NewsNigeriaPoliticsDeputy Speaker Seeks Digital Platform Payments To Boost Regional Trade

Hon. Benjamin Kalu, Deputy Speaker of the House of Representatives, on Tuesday sought a strategic shift toward digital payment platforms and improved infrastructure to boost trade in the West African sub-region.

The lawmaker stated this while speaking to journalists on the sidelines of the ongoing First Extraordinary Session of the ECOWAS Parliament in Abuja, with a theme “Deepening Regional Integration through Infrastructure Development and Trade Facilitation”.

‘While we struggle with whose head will be on the currency, I think it’s about time we begin to think about digital currency. Digital payment platforms. So that what we couldn’t do with paper notes, currencies, we can do through digital payment platforms.

“At the moment, Africa, especially the ECOWAS, is trading more with other parts of the world, more than we’re trading with ourselves.

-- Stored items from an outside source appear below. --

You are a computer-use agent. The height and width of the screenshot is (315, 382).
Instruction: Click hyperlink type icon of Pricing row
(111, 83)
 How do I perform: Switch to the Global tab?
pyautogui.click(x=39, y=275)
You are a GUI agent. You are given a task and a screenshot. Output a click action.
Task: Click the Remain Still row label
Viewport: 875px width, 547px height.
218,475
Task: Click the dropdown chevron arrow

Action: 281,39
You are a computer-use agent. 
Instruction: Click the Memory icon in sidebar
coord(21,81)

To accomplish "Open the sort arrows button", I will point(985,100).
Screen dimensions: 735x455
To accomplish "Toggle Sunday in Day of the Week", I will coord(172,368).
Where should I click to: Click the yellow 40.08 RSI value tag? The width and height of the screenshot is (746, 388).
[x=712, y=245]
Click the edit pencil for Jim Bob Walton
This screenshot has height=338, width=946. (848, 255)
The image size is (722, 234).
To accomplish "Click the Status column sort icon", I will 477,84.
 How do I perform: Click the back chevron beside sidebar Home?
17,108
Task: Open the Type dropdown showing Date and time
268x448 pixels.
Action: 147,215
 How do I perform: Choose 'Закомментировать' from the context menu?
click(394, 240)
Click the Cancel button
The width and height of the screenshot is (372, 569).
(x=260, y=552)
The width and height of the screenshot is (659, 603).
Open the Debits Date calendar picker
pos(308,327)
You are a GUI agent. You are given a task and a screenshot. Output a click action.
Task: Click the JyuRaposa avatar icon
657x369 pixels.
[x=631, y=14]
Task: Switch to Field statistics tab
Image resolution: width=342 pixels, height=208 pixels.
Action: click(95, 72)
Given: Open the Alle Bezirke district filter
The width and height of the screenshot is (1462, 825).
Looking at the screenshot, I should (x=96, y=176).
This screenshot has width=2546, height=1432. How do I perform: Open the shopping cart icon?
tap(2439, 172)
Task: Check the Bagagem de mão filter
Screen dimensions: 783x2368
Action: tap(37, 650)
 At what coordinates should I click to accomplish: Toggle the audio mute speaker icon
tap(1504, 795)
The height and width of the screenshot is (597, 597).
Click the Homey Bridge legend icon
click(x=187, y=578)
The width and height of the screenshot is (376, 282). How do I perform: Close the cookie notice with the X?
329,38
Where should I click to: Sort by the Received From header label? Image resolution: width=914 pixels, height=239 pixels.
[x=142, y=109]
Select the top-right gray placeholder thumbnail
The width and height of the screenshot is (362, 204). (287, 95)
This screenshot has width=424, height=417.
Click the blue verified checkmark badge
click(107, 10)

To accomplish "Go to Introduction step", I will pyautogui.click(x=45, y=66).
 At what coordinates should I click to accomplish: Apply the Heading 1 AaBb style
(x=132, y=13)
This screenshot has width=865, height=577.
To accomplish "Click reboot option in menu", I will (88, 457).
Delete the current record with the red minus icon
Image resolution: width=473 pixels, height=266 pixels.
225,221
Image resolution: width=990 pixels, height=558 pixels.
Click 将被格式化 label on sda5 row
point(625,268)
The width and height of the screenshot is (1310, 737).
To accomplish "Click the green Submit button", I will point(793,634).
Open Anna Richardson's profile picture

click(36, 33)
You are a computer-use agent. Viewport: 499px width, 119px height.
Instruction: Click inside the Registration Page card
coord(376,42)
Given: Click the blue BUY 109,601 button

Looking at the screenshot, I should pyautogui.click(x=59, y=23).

“Our intra-trade is giving us about 16% increase in the year 2025, while the trade we are having among ourselves is only at the paltry percentage of about 11%. It ought not to be. And this is because infrastructure is still a problem between one country and the other within the ECOWAS region,” Kalu, who is also a member of the ECOWAS Parliament, said.

According to him, digital payment platforms would significantly reduce reliance on dollar-denominated transactions, which currently cost the region billions of dollars annually.

“Most of our dollar-denominated transactions are costing the ECOWAS region about five billion dollars in charges. We’re going to save that,” he said.

Kalu expressed concerns over the various corridors that are supposed to be opened and sustained to increase the trade, but that hasn’t happened.

He attributed delays to excessive bureaucratic bottlenecks at border points, stressing that delays in clearing goods remain a major barrier to trade.

“These trucks, after 14 hours, get to the borders and stay another 14 hours before they are cleared. It’s affecting trade,” he said.

On concerns that digital payments could sidestep the issue of inflation and currency convergence, Kalu said that increased intra-regional trade and production would help reduce inflationary pressures.

“If we start trading with ourselves, productivity and production in Africa will increase, and the ripple effect is that inflation goes down.

“If I convert cocoa farms into chocolate factories, what I will export will be chocolate, not cocoa. If I convert lithium mines into battery factories, I can exchange batteries instead of raw minerals.

“Let’s fix the infrastructure, fix the payment system, and trade will boom in ECOWAS,” Kalu added.